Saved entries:
____________
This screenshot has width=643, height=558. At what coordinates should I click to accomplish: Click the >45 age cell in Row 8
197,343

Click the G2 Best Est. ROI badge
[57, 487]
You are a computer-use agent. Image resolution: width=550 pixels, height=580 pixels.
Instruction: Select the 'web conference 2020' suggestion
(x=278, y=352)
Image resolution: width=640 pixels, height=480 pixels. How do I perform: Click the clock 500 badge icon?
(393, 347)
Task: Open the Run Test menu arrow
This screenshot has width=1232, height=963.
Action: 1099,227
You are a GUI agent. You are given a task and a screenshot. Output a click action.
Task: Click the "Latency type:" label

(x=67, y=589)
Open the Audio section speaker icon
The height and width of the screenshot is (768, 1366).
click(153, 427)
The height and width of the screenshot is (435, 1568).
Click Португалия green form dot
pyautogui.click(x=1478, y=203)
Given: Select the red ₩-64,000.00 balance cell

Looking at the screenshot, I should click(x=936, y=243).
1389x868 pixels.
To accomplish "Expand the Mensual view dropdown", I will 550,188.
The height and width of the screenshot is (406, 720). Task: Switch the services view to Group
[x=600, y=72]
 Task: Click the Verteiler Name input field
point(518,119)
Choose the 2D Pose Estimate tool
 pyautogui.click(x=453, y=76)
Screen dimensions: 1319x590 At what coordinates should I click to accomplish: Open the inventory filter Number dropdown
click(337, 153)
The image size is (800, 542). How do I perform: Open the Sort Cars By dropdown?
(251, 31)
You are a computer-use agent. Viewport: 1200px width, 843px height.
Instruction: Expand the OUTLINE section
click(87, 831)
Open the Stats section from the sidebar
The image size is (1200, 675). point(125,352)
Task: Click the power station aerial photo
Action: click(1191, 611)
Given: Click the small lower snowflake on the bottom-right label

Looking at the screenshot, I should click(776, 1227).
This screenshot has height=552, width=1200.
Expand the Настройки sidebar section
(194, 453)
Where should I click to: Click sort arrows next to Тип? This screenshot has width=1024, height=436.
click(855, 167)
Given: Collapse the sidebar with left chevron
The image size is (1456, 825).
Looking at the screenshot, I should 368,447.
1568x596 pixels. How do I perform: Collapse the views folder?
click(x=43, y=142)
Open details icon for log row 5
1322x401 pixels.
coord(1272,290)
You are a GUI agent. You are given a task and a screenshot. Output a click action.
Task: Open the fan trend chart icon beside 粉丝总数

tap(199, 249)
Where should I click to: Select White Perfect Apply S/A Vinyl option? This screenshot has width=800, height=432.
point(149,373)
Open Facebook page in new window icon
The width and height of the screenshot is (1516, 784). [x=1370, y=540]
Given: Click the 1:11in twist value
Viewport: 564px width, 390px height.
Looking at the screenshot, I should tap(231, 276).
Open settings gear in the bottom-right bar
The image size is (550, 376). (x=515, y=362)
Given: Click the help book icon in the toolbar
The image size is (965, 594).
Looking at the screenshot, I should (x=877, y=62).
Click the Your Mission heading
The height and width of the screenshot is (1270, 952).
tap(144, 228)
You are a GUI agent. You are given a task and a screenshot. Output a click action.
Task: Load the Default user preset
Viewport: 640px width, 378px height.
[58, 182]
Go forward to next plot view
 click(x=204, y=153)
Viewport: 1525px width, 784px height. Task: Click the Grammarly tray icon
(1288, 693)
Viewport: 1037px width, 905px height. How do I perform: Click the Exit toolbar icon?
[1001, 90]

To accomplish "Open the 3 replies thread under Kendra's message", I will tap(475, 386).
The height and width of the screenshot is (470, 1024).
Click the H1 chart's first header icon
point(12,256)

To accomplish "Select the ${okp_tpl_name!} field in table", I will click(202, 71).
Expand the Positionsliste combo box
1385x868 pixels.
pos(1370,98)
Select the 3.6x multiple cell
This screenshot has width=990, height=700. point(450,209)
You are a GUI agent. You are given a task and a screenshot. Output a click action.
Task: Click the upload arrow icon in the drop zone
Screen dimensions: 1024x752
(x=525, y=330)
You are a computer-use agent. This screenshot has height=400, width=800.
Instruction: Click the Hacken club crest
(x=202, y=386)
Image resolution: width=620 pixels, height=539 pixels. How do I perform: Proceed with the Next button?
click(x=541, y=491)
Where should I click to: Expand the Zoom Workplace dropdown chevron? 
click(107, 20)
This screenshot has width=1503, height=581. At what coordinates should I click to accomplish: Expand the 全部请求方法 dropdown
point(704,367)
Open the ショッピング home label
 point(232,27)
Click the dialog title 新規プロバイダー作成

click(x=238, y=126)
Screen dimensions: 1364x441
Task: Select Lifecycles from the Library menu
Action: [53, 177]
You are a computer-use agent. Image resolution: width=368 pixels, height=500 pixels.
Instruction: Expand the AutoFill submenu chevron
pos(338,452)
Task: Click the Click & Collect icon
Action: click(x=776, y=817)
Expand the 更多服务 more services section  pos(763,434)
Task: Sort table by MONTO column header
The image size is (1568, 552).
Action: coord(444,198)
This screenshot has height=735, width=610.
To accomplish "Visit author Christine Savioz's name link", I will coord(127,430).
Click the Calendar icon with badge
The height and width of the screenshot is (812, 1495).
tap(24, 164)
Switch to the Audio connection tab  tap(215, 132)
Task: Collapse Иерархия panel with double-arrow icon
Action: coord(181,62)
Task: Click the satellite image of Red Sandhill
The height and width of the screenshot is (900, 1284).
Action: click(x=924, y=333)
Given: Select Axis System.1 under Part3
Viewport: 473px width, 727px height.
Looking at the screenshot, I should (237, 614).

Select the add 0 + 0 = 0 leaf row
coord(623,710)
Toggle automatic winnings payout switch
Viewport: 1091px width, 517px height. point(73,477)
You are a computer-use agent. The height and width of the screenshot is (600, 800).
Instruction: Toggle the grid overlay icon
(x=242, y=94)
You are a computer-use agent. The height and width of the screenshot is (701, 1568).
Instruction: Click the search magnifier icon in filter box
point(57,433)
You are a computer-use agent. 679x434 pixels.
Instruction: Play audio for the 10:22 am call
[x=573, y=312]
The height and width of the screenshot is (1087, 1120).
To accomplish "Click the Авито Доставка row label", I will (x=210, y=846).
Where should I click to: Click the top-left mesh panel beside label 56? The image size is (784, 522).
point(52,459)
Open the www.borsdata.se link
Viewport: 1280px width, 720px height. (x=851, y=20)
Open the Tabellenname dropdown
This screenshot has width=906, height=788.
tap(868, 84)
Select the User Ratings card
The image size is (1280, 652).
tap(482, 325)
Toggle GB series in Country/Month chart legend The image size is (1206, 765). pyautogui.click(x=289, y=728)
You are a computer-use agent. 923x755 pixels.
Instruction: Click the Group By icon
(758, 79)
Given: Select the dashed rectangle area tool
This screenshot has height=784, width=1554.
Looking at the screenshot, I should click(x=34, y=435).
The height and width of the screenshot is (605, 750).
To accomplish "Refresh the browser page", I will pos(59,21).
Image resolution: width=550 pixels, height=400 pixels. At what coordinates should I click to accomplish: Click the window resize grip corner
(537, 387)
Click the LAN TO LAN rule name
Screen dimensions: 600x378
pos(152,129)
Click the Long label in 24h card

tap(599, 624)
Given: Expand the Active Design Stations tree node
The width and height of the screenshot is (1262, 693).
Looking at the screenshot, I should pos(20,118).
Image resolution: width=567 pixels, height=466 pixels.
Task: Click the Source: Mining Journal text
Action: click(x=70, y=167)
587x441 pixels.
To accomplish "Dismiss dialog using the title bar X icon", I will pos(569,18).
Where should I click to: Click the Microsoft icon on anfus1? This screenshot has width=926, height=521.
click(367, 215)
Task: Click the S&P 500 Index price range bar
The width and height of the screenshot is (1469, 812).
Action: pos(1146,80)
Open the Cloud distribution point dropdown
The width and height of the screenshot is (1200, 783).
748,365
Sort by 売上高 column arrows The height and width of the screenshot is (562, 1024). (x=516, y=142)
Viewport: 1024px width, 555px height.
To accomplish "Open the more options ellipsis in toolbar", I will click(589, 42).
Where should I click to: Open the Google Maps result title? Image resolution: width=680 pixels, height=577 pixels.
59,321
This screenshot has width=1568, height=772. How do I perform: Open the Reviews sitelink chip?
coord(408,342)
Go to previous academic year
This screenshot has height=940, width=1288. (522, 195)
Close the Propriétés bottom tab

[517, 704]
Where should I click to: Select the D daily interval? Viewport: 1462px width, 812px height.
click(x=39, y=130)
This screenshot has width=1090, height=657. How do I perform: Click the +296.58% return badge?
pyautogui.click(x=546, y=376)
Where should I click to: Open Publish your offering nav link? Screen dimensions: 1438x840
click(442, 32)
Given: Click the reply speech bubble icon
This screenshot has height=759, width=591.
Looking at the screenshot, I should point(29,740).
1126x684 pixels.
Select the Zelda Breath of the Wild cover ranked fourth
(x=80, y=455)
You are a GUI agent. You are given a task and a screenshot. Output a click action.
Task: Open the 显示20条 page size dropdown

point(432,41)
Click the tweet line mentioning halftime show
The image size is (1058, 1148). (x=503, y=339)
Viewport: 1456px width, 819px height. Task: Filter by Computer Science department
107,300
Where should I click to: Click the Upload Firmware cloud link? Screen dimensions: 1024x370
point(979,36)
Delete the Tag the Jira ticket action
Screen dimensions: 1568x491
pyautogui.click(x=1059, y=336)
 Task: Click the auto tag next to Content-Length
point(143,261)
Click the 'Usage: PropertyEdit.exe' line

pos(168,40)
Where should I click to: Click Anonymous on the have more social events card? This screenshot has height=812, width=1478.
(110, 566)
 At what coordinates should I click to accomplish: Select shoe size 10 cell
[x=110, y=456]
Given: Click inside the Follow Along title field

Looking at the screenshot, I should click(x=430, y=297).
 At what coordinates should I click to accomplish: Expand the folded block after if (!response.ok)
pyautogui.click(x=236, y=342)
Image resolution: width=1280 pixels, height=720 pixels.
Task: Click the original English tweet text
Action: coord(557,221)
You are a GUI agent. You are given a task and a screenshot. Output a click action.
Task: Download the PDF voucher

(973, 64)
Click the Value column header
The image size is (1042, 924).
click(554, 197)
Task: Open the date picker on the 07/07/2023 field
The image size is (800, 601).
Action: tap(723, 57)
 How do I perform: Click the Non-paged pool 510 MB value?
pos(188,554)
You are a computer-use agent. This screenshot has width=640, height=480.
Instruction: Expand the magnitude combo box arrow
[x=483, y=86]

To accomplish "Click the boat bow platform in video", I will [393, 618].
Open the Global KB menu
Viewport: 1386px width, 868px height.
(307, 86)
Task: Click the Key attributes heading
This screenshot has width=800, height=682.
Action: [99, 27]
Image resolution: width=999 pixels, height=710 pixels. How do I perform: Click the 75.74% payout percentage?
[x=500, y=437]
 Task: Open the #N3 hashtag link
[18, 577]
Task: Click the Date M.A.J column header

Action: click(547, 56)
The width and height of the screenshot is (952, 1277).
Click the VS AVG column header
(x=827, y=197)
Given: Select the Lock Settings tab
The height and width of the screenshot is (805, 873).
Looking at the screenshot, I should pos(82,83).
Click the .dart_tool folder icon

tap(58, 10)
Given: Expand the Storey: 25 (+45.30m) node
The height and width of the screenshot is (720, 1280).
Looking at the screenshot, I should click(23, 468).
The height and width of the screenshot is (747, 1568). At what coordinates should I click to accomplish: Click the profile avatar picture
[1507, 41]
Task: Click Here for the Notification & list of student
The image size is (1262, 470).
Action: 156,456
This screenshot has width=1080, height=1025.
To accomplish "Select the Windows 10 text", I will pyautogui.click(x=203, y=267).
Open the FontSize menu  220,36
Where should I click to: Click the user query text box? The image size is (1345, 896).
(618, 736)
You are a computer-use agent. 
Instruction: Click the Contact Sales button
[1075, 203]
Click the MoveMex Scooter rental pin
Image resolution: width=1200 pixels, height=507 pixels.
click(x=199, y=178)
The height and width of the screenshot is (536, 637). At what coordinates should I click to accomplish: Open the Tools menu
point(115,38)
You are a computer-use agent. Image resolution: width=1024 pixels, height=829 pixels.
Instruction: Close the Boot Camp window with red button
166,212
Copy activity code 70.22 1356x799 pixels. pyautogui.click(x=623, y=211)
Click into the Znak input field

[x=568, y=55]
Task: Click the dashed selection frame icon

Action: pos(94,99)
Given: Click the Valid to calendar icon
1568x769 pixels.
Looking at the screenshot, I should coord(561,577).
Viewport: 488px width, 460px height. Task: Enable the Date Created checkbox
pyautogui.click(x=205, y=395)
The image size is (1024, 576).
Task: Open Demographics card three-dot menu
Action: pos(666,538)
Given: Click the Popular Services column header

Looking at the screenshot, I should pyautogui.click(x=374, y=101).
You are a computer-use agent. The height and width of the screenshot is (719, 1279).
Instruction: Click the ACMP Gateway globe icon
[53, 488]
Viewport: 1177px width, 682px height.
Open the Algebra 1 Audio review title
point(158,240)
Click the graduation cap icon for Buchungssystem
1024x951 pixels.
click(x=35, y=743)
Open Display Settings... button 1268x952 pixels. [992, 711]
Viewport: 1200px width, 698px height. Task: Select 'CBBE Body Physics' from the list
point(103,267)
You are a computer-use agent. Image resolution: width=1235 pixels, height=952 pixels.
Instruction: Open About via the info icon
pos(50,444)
____________
-- Exercise description --
Working through the entries line by line, count those containing "under" and report only the number.

-- Completed exercise --
2